Born in Cleveland, Ohio on June 21, 1919, he was the son of Joseph Randolph Nutt and Elizabeth Hasbrouck Nutt. He graduated from Dartmouth College with a degree in Botany in 1941. In 1943 he married Babs Wright and they moved to Etna, N.H. in 1946.

From 1935 until 1940 he accompanied Captain "Bob" Bartlett to Greenland on the schooner Morrissey serving as a seaman, a navigator and a curator for the Smithsonian Museum. Upon graduating from Dartmouth College he served until 1943 as Executive Officer on the schooner USS Bowdoin in Greenland under Captain Donald MacMillan. He then served as Exec. and Commanding Officer on the USS Sumner, a Navy survey ship, and was involved in operations at Ulithi, Guam, Iwo Jima, Leyte, Okinawa, Korea, China, and Bikini. On Mt. Suribachi he dropped into a foxhole and landed alongside his old college roommate, Marine Captain Robert White, "while Hell's kitchen was flying overhead."

After the war he pursued a career in the Arctic. In 1948 he acquired the 100-ft schooner Blue Dolphin, which he based in Boothbay Harbor. She was refitted for Arctic oceanographic research and from 1949 to 1954 surveyed the fjords and estuaries of Labrador. This research resulted in a vital baseline for the thermal and compositional history of subarctic estuaries which contained cold Arctic bottom waters. Nutt and his crews also used dog teams and small boats. He later did research on the Greenland icecap and developed methods to determine the atmospheric conditions at the time the ice was formed.

He was an Officer and later Chairman of the Arctic Institute of North America, was on the Board of Governors of the American Polar Society, the Board of Directors of the New England Grenfell Association, the Board of Directors and President of the Early Sites Foundation, the Board of Directors and President of the Aviation Association of New Hampshire and was an Honorary member of the American Polar Society and earned the Elisha Kent Kane Medal for Arctic Service.

He was a long-time member of the Boothbay Harbor Yacht Club and served as Commodore. David also was a Selectman in Hanover, N.H. and served several terms in the New Hampshire State Legislature. He retired from the United States Naval Reserve with the rank of Captain.
He and his wife, Babs, both experienced pilots, owned and operated the Post Mills Airport in Post Mills, Vermont for many years.

Oldsalt
01-19-2008, 09:01 AM
Rbgarr, was he the well known boatbuilder up your way?

rbgarr
01-19-2008, 09:55 AM
No, his father.

Flying Orca
01-19-2008, 10:30 AM
Blue Dolphin? As in the Stan Rogers song "Man With Blue Dolphin"?

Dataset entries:
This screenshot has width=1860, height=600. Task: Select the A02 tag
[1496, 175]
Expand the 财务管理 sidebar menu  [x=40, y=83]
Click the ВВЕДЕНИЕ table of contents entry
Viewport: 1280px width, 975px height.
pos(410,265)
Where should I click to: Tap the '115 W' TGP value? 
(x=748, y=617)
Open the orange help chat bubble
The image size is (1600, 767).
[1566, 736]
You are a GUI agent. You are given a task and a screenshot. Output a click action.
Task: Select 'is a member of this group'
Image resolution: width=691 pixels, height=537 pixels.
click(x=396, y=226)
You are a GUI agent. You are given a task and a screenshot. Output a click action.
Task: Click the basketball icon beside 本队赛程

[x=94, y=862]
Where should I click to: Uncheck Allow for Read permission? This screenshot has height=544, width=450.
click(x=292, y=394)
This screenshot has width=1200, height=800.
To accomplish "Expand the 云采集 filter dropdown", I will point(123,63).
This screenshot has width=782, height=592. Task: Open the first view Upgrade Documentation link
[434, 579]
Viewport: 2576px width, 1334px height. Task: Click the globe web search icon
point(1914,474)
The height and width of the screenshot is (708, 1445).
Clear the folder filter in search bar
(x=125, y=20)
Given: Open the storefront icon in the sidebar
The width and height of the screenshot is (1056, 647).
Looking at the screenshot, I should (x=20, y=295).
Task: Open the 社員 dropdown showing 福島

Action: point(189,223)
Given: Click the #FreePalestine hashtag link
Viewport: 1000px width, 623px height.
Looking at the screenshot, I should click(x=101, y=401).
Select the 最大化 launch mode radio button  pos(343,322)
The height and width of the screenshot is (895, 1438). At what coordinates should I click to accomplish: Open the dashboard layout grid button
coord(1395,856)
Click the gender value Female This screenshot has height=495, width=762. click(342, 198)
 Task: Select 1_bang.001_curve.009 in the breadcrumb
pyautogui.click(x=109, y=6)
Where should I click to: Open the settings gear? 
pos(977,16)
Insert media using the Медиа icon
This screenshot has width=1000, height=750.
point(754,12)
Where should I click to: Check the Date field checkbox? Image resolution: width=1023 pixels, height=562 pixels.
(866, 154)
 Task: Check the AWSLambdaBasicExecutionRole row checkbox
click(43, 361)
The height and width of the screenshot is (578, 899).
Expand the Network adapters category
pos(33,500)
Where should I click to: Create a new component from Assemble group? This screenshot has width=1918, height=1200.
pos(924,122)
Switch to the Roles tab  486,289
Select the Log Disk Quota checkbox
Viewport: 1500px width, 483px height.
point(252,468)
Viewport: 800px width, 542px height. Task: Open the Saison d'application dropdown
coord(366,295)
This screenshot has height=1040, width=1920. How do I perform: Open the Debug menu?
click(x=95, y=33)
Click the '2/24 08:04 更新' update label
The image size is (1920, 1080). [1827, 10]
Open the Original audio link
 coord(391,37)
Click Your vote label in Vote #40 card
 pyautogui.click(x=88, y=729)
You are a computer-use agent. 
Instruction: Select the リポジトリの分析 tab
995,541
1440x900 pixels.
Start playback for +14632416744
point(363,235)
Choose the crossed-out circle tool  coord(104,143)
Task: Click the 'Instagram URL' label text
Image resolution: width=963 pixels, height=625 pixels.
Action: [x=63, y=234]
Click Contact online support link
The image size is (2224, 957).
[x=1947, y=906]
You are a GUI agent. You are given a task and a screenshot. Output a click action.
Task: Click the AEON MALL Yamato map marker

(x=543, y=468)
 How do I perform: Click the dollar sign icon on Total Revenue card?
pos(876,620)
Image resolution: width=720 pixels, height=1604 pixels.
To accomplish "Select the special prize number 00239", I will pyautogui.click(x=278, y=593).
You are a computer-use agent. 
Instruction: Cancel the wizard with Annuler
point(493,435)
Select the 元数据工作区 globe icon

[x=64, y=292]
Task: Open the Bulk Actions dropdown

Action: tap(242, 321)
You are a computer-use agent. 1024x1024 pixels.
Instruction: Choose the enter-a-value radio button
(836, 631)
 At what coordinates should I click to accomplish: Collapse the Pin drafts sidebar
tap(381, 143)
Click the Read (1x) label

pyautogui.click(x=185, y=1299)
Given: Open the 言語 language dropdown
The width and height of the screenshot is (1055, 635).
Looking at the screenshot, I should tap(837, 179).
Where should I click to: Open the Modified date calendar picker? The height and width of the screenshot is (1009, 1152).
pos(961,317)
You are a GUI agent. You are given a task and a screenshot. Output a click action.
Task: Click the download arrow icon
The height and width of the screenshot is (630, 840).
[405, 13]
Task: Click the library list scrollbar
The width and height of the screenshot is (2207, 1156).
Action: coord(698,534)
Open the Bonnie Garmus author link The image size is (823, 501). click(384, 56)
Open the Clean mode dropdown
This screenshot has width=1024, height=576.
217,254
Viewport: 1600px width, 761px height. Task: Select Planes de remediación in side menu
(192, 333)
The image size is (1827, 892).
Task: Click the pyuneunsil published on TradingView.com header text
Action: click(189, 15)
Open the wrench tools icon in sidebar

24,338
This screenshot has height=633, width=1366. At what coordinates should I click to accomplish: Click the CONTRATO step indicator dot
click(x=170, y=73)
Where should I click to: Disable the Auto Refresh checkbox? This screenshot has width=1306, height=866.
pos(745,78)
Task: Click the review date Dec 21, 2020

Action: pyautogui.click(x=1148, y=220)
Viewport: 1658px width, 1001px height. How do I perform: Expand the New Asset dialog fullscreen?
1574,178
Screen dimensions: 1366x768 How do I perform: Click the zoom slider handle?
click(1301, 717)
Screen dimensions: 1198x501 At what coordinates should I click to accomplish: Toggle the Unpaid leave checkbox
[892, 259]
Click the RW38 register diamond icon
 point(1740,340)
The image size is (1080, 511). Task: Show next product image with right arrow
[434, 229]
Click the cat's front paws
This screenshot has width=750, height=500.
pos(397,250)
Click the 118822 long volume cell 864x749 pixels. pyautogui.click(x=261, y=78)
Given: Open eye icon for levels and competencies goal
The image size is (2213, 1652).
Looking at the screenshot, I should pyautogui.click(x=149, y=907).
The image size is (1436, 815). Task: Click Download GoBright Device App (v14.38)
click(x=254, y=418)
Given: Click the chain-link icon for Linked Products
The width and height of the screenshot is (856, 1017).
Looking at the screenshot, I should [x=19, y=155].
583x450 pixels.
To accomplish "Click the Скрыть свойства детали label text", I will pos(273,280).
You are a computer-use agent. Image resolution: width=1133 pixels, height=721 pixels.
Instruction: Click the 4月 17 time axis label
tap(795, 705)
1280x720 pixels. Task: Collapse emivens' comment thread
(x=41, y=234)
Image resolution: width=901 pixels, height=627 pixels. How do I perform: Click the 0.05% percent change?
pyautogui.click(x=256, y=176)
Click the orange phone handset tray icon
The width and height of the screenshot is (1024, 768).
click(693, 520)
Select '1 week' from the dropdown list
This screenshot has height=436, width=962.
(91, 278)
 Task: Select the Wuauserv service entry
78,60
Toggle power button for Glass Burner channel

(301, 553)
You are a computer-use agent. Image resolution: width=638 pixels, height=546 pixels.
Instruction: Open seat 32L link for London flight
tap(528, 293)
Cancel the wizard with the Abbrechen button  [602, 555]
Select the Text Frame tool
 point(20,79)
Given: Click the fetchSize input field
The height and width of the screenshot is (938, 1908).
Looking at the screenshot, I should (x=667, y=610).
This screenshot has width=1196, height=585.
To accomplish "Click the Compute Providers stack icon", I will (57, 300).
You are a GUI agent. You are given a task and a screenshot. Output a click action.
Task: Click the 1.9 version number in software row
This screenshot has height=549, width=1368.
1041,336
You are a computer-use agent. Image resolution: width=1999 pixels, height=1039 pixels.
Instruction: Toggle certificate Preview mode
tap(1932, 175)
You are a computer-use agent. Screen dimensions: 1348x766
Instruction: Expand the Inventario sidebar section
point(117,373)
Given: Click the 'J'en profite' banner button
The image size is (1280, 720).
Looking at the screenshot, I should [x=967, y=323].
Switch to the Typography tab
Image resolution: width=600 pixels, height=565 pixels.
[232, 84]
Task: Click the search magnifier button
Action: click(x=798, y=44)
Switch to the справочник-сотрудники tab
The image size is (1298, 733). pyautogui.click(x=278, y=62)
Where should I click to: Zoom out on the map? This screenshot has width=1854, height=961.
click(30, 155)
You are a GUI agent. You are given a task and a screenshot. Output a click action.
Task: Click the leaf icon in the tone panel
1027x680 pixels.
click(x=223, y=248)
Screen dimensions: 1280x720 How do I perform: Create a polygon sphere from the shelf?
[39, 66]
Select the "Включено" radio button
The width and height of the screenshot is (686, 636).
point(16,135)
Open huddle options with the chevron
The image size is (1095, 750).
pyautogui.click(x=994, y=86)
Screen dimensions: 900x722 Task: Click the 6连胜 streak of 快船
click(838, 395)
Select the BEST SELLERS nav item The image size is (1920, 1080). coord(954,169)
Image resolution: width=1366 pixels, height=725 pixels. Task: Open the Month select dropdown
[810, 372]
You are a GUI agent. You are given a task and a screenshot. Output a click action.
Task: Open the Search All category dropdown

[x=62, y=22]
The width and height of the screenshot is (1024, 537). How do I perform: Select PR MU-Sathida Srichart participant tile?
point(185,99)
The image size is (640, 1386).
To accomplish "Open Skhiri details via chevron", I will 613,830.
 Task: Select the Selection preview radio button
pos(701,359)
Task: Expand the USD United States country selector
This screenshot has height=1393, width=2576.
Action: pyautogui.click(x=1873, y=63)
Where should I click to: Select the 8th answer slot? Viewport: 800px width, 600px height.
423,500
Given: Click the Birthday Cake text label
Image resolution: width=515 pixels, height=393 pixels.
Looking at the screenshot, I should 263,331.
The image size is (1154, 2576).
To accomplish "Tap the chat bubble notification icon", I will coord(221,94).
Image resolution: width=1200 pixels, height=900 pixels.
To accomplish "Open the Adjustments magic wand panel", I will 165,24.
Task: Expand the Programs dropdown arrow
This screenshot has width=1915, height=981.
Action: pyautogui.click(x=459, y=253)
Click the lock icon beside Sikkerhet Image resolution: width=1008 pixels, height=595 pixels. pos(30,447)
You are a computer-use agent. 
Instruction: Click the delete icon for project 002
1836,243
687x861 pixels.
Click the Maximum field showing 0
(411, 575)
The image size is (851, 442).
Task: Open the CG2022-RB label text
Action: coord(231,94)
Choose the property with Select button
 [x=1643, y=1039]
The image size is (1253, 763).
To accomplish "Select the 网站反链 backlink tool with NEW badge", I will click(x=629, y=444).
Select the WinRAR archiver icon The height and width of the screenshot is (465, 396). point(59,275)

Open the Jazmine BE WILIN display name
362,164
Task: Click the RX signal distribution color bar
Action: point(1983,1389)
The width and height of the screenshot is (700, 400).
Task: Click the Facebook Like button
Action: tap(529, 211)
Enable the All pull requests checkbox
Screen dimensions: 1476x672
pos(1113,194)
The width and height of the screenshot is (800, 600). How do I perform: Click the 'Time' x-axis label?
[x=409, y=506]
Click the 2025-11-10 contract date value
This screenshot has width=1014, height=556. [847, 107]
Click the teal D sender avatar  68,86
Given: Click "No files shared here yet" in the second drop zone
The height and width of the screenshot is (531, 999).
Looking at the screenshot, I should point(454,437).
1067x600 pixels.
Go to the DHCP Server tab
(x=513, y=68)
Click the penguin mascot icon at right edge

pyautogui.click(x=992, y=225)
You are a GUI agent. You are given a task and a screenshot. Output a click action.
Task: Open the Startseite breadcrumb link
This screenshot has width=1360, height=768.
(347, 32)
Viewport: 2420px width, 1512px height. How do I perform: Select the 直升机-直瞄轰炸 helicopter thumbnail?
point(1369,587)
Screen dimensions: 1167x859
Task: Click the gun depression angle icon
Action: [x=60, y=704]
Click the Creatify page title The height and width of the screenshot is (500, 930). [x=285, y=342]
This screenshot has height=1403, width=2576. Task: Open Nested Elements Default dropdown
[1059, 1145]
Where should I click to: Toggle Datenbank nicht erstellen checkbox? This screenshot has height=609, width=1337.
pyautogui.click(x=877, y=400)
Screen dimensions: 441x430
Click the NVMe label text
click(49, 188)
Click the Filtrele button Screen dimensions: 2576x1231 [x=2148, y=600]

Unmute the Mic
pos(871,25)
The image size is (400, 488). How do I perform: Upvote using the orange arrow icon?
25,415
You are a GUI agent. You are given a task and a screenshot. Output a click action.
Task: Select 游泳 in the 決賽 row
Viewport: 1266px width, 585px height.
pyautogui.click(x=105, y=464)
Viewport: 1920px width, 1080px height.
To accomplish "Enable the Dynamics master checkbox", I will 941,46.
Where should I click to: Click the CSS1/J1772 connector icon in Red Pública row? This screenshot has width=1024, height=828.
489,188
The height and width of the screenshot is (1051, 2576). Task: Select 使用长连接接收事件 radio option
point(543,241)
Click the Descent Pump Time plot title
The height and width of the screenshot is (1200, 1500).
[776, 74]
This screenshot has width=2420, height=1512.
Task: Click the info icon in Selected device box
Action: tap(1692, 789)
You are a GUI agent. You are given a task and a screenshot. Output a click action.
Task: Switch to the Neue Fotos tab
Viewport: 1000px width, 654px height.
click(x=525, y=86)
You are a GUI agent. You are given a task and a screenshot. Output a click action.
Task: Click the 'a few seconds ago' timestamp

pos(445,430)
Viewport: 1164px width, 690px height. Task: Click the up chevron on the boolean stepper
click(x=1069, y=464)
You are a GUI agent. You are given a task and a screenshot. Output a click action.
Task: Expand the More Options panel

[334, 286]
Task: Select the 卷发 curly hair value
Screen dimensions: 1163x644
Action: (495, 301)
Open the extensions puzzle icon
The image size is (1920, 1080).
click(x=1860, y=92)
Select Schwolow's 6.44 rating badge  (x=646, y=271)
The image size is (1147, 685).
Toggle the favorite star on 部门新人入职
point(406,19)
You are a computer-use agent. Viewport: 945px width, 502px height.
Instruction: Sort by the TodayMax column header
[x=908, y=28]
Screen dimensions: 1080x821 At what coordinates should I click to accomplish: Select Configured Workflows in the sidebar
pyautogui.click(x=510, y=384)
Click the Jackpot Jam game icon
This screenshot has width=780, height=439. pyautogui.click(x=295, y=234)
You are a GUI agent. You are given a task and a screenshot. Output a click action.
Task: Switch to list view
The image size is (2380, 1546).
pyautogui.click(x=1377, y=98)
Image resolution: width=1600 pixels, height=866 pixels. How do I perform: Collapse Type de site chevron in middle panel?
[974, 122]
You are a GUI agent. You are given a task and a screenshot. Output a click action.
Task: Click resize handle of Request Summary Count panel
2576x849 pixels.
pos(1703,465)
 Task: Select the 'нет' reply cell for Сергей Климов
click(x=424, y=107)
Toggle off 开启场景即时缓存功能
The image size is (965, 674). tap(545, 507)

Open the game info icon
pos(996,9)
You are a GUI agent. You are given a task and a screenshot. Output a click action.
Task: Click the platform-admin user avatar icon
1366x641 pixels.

* [What to work on]:
a: According to the biography, in what year was the 100-ft schooner Blue Dolphin acquired?
b: Return every line of the listing that contains the word "Expand".

* [Solutions for each task]:
a: 1948

b:
Expand the 财务管理 sidebar menu  [x=40, y=83]
To accomplish "Expand the 云采集 filter dropdown", I will point(123,63).
Expand the Network adapters category
Viewport: 1658px width, 1001px height. How do I perform: Expand the New Asset dialog fullscreen?
Instruction: Expand the Inventario sidebar section
Task: Expand the USD United States country selector
Task: Expand the Programs dropdown arrow
Task: Expand the More Options panel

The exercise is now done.